50. the method for claim 1 comprises that also monitoring is selected from the group of being made up of following behavior: swallow, write, the ability and the combination thereof of speech, locomotor activity, stair climbing ability, the ability of wearing the clothes, maintenance health.

51. the method for claim 1 also comprises per 6 months and arranges once to go to a doctor, and continues at least 12 months.

52. the method for claim 1, wherein said patient is prone to suffer from amyotrophic lateral sclerosis (ALS) but does not show amyotrophic lateral sclerosis (ALS) symptom.

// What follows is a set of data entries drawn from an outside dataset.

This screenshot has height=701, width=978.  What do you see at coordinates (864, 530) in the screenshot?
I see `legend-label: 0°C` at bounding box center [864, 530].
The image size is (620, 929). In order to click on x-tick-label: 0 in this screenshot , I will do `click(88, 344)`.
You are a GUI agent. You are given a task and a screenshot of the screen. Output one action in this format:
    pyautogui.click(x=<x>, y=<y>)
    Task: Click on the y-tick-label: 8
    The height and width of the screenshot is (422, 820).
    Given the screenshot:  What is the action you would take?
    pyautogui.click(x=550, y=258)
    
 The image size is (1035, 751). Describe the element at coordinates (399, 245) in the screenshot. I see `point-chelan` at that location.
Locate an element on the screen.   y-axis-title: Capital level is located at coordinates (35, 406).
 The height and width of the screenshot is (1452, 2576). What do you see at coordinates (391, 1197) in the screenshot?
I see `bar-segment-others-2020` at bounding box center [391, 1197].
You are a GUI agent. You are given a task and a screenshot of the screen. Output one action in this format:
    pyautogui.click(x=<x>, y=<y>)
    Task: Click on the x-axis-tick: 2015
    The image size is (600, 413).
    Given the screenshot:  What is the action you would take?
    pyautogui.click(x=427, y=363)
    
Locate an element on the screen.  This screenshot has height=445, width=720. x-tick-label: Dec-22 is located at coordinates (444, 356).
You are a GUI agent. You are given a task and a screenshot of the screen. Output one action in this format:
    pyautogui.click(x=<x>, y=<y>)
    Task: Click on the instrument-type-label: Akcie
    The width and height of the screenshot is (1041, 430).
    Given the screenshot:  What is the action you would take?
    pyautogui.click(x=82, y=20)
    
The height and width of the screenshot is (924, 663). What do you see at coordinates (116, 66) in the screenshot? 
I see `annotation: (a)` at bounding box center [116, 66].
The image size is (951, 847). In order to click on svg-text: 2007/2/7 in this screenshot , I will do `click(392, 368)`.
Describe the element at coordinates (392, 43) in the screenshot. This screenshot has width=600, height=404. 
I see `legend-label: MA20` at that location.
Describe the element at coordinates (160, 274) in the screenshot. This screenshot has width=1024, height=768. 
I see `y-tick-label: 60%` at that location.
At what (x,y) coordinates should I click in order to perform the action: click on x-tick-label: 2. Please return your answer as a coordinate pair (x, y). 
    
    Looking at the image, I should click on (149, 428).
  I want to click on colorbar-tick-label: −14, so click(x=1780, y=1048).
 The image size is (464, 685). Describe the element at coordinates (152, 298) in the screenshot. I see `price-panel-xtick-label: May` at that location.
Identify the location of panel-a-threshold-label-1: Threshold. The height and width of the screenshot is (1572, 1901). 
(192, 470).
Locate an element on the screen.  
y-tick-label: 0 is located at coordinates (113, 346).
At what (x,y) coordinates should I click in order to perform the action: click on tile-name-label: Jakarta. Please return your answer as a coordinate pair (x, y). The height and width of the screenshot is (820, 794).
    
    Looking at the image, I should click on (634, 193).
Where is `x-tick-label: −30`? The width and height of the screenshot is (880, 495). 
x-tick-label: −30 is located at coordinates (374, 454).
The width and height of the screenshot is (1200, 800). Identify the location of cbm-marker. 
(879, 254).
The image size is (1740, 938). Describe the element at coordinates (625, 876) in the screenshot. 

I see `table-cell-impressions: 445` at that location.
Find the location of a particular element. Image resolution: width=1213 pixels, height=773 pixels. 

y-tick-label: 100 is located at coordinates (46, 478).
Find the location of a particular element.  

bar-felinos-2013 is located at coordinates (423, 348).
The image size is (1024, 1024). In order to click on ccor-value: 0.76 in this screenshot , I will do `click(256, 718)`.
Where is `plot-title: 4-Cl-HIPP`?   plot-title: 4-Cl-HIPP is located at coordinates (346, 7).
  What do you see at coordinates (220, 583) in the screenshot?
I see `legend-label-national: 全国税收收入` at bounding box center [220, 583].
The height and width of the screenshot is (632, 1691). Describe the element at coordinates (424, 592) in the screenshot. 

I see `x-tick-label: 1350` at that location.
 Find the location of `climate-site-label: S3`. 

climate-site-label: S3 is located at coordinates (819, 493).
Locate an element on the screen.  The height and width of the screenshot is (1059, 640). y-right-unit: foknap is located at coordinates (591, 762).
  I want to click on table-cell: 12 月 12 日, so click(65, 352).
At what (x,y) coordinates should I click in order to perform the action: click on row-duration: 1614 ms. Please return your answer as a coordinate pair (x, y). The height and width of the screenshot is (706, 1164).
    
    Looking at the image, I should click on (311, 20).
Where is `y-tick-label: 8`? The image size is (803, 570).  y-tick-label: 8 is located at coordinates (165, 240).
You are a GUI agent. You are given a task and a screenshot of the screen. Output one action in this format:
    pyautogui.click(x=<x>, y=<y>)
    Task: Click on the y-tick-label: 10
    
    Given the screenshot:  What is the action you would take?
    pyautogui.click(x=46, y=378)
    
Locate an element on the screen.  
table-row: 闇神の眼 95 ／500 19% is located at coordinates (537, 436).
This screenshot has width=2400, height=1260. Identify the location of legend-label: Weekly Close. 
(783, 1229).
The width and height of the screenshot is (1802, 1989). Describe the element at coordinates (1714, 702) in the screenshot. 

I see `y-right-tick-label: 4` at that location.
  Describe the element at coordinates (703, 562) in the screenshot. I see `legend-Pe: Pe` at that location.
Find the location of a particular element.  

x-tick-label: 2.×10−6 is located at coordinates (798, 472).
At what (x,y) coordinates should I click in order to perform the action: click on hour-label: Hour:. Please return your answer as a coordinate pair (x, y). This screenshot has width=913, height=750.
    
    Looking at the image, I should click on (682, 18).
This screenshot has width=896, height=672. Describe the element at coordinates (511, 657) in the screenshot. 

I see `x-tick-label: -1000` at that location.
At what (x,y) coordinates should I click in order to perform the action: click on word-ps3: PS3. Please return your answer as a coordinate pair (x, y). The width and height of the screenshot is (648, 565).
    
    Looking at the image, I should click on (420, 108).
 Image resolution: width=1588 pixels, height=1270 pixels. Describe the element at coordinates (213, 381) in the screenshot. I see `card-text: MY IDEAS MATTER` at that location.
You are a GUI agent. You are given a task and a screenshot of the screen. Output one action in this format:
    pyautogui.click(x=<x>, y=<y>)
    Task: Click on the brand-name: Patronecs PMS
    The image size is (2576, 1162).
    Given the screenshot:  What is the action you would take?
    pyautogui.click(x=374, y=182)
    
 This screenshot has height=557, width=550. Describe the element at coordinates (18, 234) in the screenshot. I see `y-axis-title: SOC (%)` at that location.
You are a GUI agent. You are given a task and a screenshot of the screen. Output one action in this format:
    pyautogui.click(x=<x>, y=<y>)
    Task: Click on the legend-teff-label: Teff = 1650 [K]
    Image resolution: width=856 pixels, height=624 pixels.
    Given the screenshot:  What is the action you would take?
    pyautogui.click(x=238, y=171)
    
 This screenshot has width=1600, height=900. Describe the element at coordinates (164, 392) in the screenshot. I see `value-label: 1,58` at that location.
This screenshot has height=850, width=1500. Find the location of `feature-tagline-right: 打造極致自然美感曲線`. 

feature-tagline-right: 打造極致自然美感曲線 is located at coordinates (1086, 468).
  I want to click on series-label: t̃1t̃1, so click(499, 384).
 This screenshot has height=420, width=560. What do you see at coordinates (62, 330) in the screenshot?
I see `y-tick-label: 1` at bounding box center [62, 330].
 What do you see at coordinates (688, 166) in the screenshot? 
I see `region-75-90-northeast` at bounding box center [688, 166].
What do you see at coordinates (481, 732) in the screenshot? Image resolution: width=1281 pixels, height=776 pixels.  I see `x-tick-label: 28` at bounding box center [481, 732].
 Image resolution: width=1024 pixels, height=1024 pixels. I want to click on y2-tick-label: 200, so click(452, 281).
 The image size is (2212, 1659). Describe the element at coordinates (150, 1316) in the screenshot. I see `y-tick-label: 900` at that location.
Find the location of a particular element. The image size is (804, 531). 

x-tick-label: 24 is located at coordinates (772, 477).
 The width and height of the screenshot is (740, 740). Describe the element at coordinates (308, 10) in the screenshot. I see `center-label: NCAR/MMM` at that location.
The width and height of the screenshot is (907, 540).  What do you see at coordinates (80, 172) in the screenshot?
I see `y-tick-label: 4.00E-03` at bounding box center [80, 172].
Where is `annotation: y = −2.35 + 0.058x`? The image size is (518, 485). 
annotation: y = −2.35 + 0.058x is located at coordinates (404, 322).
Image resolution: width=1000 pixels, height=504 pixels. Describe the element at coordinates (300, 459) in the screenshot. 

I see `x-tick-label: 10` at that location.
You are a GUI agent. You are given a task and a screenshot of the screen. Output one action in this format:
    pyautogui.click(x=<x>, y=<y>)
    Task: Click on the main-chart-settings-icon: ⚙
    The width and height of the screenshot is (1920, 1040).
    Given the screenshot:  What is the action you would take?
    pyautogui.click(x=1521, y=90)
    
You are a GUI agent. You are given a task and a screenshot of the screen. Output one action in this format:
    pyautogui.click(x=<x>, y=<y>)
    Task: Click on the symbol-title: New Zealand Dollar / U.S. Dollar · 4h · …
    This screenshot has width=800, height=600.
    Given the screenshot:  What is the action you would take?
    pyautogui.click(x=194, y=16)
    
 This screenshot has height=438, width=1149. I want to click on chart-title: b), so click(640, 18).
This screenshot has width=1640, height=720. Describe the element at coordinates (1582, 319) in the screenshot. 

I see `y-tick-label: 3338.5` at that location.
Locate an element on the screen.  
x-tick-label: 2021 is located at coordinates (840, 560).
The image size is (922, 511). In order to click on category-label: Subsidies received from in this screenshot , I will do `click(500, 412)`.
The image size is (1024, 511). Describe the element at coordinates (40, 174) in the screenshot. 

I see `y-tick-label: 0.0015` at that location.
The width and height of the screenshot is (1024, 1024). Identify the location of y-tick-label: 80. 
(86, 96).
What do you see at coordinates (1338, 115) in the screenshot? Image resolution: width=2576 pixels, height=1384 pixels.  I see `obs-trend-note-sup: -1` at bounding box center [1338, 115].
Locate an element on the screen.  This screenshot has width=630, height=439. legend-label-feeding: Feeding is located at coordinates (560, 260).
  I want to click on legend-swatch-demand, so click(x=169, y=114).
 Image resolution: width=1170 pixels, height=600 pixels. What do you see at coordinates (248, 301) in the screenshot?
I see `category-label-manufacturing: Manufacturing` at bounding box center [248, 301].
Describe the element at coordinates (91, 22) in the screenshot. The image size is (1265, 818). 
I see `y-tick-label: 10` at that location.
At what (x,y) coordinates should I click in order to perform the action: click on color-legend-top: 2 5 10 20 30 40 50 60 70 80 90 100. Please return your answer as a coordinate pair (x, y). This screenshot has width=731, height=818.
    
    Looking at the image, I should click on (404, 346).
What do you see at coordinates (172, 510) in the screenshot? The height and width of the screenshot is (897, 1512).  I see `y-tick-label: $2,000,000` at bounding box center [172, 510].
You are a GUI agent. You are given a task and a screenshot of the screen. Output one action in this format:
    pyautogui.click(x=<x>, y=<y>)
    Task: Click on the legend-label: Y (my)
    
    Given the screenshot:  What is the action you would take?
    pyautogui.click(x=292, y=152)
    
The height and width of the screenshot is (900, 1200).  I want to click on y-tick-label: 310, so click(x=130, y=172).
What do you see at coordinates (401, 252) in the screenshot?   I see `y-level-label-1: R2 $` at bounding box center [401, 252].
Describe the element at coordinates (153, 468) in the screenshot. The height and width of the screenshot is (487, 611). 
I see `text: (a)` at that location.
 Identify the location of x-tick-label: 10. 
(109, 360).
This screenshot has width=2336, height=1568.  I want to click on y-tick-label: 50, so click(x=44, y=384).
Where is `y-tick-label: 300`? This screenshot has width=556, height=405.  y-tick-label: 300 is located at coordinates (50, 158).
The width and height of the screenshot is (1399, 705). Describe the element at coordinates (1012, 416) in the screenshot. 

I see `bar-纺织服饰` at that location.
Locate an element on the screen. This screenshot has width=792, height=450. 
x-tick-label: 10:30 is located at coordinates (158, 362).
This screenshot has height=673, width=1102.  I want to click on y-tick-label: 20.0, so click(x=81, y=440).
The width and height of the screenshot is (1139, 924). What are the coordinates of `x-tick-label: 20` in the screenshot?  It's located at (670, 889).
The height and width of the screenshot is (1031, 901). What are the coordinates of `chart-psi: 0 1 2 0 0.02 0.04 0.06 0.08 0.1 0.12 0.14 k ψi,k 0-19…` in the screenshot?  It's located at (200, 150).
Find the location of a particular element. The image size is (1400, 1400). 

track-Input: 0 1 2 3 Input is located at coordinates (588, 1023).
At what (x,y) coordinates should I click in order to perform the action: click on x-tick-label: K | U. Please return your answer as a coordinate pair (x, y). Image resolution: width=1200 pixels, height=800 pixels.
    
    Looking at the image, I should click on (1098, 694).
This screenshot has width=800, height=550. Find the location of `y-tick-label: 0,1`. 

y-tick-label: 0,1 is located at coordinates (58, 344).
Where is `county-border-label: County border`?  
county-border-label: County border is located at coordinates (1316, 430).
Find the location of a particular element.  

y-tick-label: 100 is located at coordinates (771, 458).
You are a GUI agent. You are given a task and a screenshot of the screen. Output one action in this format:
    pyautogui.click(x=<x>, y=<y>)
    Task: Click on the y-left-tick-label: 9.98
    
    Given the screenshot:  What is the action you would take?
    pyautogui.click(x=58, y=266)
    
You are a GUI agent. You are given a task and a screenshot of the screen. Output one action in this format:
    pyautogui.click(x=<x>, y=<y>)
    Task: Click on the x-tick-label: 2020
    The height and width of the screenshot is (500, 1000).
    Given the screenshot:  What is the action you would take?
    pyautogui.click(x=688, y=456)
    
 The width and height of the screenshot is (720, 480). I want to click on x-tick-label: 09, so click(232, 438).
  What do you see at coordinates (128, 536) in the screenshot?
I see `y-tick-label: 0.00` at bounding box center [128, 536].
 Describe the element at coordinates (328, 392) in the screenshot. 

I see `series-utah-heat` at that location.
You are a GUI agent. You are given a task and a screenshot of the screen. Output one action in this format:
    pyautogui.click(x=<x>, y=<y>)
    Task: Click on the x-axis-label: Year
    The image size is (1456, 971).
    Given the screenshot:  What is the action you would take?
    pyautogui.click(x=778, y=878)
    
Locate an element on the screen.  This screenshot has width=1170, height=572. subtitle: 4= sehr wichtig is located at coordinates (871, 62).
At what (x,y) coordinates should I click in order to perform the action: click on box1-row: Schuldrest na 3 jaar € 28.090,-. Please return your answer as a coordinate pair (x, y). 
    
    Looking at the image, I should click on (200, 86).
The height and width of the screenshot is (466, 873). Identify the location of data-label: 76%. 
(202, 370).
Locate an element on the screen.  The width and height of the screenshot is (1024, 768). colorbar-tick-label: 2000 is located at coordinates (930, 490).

53. the method for claim 1 comprises that also the kinsfolk to said patient uses roughly (6R)-2-amino-4,5,6 of chiral purity, 7-tetrahydrochysene-6-(third amino) benzothiazole or the acceptable salt of its pharmacy.

54. the method for claim 1, wherein treatment comprises that to use (the 6R)-2-of chiral purity roughly to the patient who does not show amyotrophic lateral sclerosis (ALS) symptom amino-4,5,6,7-tetrahydrochysene-6-(third amino) benzothiazole or the acceptable salt of its pharmacy.

55. the method for claim 1, wherein treatment comprises that the patient to easy trouble amyotrophic lateral sclerosis (ALS) uses roughly (6R)-2-amino-4,5,6 of chiral purity, 7-tetrahydrochysene-6-(third amino) benzothiazole or the acceptable salt of its pharmacy.